I had the pleasure of seeing Jim Collins speak at the World Business Forum a week ago. Collins is the author of Good to Great, the only business book I actually read from cover to cover and then re-read. His speech covered much of the same ground as Good to Great and included lots of helpful reminders:
- Good is the enemy of great
- It requires the hearts of lions and the courage of elephants
- Decline is typically self-inflicted
- Over night successes are typically 20 years in the making
- Striving for great is a cumulative never ending process
- “the moment we think we’re great, we’re dead”
- If growth exceeds ability to hire great people, you’re in big trouble
- Must have the right people on the bus even before you decide where you’re going
- Hire self-motivated people who are committed to doing whatever it takes
- The “plow horse” typically beats the “show horse” when it comes to great CEOs
- Have the discipline to confront the brutal facts
- Find your “hedgehog” concept
- What are you truly passionate about?
- What can you be the best in the world at?
- What is the economic denominator that will make the business competitive?
He ended with a to do list for all the attendees, especially the CEO’s in the audience.
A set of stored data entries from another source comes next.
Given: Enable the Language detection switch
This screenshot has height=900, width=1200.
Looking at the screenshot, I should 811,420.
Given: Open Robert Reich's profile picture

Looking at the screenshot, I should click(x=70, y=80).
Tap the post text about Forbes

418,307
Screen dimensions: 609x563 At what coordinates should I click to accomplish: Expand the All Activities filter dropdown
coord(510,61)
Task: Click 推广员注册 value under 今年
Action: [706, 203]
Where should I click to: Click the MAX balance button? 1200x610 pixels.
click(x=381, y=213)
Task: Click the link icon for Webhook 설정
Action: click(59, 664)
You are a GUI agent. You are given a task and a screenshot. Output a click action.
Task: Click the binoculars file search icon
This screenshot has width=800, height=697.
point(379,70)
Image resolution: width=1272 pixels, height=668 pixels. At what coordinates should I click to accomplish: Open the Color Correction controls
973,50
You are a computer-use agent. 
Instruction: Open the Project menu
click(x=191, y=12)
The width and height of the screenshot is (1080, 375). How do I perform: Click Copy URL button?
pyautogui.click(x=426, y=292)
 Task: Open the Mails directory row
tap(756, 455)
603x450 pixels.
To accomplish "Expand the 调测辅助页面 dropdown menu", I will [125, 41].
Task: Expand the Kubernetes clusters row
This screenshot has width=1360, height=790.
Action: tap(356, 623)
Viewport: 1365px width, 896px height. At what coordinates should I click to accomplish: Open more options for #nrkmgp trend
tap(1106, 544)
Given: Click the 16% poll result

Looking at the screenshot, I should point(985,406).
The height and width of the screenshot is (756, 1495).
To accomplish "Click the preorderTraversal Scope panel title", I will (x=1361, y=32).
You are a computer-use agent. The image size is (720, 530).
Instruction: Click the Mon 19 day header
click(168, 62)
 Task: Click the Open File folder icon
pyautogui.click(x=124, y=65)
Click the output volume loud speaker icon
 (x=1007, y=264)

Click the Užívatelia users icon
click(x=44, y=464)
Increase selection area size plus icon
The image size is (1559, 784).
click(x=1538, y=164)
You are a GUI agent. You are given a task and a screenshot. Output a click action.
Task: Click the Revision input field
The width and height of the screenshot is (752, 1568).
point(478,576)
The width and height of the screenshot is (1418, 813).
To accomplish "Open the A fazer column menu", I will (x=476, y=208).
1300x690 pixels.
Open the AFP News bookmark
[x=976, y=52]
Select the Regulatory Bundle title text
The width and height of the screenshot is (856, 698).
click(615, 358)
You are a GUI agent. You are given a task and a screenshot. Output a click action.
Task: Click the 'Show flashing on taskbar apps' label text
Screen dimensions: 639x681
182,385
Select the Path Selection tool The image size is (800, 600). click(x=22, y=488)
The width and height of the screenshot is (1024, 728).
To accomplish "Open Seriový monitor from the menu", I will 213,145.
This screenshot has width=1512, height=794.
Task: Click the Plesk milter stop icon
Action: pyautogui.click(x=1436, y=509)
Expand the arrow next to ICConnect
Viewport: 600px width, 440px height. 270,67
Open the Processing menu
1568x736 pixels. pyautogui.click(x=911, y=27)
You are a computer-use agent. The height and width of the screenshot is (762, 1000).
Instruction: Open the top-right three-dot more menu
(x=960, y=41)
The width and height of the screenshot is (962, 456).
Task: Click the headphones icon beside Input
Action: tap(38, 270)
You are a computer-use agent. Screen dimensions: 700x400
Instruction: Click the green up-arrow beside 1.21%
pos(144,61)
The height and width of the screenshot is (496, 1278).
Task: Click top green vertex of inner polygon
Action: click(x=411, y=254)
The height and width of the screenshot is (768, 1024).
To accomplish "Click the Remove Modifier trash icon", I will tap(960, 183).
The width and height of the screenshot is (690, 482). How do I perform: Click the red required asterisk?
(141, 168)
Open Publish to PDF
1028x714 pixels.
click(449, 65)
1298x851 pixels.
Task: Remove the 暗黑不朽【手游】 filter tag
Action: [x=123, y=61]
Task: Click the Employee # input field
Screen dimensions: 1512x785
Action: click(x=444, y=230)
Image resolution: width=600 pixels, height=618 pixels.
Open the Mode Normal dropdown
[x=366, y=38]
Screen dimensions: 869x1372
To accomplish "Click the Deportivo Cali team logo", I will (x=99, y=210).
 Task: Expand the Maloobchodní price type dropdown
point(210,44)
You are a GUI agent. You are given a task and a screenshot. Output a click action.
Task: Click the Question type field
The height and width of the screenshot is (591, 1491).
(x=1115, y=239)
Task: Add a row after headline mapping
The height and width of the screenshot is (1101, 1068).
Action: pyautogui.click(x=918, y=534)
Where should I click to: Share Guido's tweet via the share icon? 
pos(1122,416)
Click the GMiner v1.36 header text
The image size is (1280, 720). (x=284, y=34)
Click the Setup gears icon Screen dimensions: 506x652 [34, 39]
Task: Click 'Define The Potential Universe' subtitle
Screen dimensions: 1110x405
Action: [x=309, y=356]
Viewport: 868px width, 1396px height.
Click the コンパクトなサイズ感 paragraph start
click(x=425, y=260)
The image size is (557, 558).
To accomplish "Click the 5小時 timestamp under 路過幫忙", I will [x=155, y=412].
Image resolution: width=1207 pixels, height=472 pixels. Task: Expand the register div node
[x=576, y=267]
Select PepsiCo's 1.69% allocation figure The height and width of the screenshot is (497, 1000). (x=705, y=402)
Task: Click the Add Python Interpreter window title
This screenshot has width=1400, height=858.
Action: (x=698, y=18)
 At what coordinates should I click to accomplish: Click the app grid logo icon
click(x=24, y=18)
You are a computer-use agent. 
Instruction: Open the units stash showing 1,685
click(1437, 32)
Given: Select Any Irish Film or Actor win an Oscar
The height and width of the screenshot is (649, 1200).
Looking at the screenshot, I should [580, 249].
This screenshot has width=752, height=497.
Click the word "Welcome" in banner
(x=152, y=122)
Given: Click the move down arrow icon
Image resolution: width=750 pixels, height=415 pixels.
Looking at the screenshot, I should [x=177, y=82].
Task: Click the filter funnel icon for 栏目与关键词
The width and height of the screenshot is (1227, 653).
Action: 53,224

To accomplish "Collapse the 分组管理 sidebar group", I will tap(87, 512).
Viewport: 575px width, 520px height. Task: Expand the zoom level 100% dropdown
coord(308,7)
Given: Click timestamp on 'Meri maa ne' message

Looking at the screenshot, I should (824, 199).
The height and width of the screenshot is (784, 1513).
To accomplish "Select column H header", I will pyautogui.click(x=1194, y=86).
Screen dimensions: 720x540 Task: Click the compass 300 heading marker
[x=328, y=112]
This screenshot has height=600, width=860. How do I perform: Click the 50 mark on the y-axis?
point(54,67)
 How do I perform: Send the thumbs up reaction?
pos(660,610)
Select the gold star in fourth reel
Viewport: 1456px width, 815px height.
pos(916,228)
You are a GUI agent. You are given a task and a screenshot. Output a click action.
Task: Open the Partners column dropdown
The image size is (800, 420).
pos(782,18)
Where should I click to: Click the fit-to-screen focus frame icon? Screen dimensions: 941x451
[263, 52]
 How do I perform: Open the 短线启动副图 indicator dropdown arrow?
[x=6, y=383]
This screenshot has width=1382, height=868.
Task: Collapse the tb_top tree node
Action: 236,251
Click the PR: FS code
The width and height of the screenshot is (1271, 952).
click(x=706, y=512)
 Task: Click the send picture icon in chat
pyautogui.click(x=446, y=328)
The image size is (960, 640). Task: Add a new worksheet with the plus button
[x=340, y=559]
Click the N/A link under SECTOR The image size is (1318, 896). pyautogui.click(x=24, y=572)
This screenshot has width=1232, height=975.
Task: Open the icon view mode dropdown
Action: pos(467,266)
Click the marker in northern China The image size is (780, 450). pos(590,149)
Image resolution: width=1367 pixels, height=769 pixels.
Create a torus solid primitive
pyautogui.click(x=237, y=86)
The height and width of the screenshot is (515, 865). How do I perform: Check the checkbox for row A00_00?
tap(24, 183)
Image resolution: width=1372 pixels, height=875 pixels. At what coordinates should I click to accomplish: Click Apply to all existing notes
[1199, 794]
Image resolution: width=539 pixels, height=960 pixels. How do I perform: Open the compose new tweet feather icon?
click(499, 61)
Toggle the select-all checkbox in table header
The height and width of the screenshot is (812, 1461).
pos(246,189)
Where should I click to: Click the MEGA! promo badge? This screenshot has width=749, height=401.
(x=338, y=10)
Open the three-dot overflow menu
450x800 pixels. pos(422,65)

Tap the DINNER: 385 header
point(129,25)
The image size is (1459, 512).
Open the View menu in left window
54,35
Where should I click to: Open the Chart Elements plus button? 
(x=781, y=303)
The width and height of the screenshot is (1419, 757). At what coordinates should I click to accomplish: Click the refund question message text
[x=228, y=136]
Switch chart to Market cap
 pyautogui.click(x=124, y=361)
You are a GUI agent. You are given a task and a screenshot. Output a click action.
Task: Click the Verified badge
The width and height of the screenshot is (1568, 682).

Here’s his 10-point to do list that I somehow turned into 11 points:
- Assess your company’s strengths and weakness (with the Good to Great diagnostic tool on jimcollins.com)
- Figure out the key “seats” on your business “bus” and calculate the percentage of those seats that are filled with the right people and then make an action plan for improving that percentage
- Establish your own personal “board of directors” that can advise like “tribal elders”
- Get some young people “in your face” to challenge your perspective on things
- Build an internal council for key decision making
- Ask more questions; make fewer statements (he suggested doubling the quantity of questions & repeated some advice given to him years back–spend more time being interested and less time being interesting!)
- Turn off your electronic devices and schedule time just to think
- Create a stop doing list (eliminate the stuff you don’t need to do yourself so you can focus on contribution)
- Forget titles and focus on responsibilities (titles are inherently limiting and responsibilities ensure jobs get done)
- Make sure your core values are solid and that you and your team are following them
- Set BHAG (big hairy audacious goals) for 10, 15, 25 year horizons (establish the risks and then remove them).
Collins also recommended tracking down John Gardner’s book from 1984 called Personal and Organizational Renewal (which could take some work since Amazon notes it is out of print.) So, who’s ready to be great?